Territorialidad
Cuando aparece el término “territorialidad” en la escritura y el lenguaje, tardíamente (1852), reviste esencialmente una significación jurídica y etológica (diccionario A. Rey). La territorialidad define entonces aquello que se desprende “de un territorio considerado políticamente” (Littré). De este modo, se ha podido hablar de territorialidad de las leyes para decir que todos los habitantes de un mismo territorio tienen obligación de respetarlas, con el riesgo de afrontar la violencia legal del poder institucional. De jurídico y político, el término pasó a ser geográfico, para designar la relación evolutiva y cambiante y por ende temporal-, a la vez existencial, afectiva, ciudadana, económica y cultural, que un individuo o un colectivo construye con el/los territorio/s del/de cual/es se apropia, concretamente y/o simbólicamente. Durante mucho tiempo, los geógrafos solo conservaron una definición colectiva, propia de una comunidad o de un grupo social, de este término. En la actualidad, en razón de una mayor consideración de los individuos y los actores en geografía, la territorialidad se refiere frecuentemente a una experiencia personal del espacio (Dardel, 1952; Tuan, 1977; Ley y Samuels, 1978; Sack, 1980; Frémont, 1988; Bailly y Scariati, 1990; Gregory, 1994). En consecuencia, tanto el sujeto como el grupo obtienen a partir de él sentimientos y argumentos que forjan su identidad.

Datos mostrados:
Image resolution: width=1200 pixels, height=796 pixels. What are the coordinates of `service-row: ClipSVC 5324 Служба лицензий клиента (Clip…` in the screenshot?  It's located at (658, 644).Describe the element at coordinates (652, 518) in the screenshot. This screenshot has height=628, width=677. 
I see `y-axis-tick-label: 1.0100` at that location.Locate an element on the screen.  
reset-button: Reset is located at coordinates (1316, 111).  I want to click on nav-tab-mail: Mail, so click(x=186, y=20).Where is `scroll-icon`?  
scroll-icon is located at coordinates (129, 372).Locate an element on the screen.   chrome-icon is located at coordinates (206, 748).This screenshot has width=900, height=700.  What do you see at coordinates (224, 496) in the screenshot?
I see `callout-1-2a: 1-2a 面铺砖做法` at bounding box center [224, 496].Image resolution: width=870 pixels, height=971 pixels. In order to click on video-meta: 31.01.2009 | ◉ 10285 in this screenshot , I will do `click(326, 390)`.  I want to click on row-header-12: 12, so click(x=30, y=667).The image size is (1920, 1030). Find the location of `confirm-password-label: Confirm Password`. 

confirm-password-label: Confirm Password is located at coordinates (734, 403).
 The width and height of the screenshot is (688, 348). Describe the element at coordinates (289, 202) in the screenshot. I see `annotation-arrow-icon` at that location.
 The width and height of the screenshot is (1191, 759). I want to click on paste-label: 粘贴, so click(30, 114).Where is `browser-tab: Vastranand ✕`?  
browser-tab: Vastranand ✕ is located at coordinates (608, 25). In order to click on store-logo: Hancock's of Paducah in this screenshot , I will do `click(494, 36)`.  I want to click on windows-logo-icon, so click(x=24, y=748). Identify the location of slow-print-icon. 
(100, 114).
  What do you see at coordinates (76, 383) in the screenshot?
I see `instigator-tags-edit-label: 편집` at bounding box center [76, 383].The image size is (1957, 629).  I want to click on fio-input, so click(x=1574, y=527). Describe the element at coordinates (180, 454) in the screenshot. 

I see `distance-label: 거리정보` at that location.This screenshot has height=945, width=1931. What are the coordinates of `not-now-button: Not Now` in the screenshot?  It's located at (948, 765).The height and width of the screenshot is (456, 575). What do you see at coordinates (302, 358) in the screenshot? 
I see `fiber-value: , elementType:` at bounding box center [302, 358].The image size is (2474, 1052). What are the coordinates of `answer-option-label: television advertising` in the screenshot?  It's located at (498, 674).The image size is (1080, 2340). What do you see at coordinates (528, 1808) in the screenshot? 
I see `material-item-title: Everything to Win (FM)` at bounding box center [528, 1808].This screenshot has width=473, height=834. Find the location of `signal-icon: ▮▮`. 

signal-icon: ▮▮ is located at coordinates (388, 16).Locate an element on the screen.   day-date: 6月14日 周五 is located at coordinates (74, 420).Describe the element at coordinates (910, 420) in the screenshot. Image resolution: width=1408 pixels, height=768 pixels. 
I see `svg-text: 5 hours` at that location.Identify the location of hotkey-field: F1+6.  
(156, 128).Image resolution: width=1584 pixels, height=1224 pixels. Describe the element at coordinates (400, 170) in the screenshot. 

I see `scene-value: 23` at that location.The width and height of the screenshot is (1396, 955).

Tareas por realizar:
a. Responda, por favor, estas preguntas sobre el texto acerca de la territorialidad, cada una en su línea y con la misma marca:
(i) ¿En qué año aparece el término "territorialidad" en la escritura y el lenguaje?
(ii) ¿Qué significación reviste esencialmente el término cuando aparece?
(iii) ¿A qué se refiere con frecuencia la territorialidad en la actualidad?
b. Prosiga el texto sobre la territorialidad desde su última oración.

Respuestas del ejercicio:
a.
(i) En 1852.
(ii) Una significación jurídica y etológica.
(iii) A una experiencia personal del espacio.

b.
Compleja, la territorialidad aparece, en las representaciones y en el imaginario de cada uno, como una suerte de estratos cognitivos, más o menos compartidos por los protagonistas de un mismo espacio social. A propósito de esto, Claude Raffestin (1980) habla de la “multidimensionalidad de lo vivido territorial por parte de los miembros de una colectividad, por las sociedades en general”. Esta acepción reviste dos méritos. Primero, el de arrancar la territorialidad del estrecho confinamiento de espacios en el seno de los cuales evolucionarían los miembros de un colectivo social identitario. Ella les confiere, por el contrario, un alcance geográfico muy amplio dirigido al individuo, a menudo muy fragmentado o disperso. Luego, se separa del modelo de un imperativo territorial, es decir, de una defensa bestial de un territorio apropiado, suerte de conservación visceral de un área de recursos vitales que excluyen toda participación conjunta (Ardrey, 1966). Lejos de ser puramente instintiva, la territorialidad es en efecto un constructo social absolutamente susceptible de proteger la alteridad.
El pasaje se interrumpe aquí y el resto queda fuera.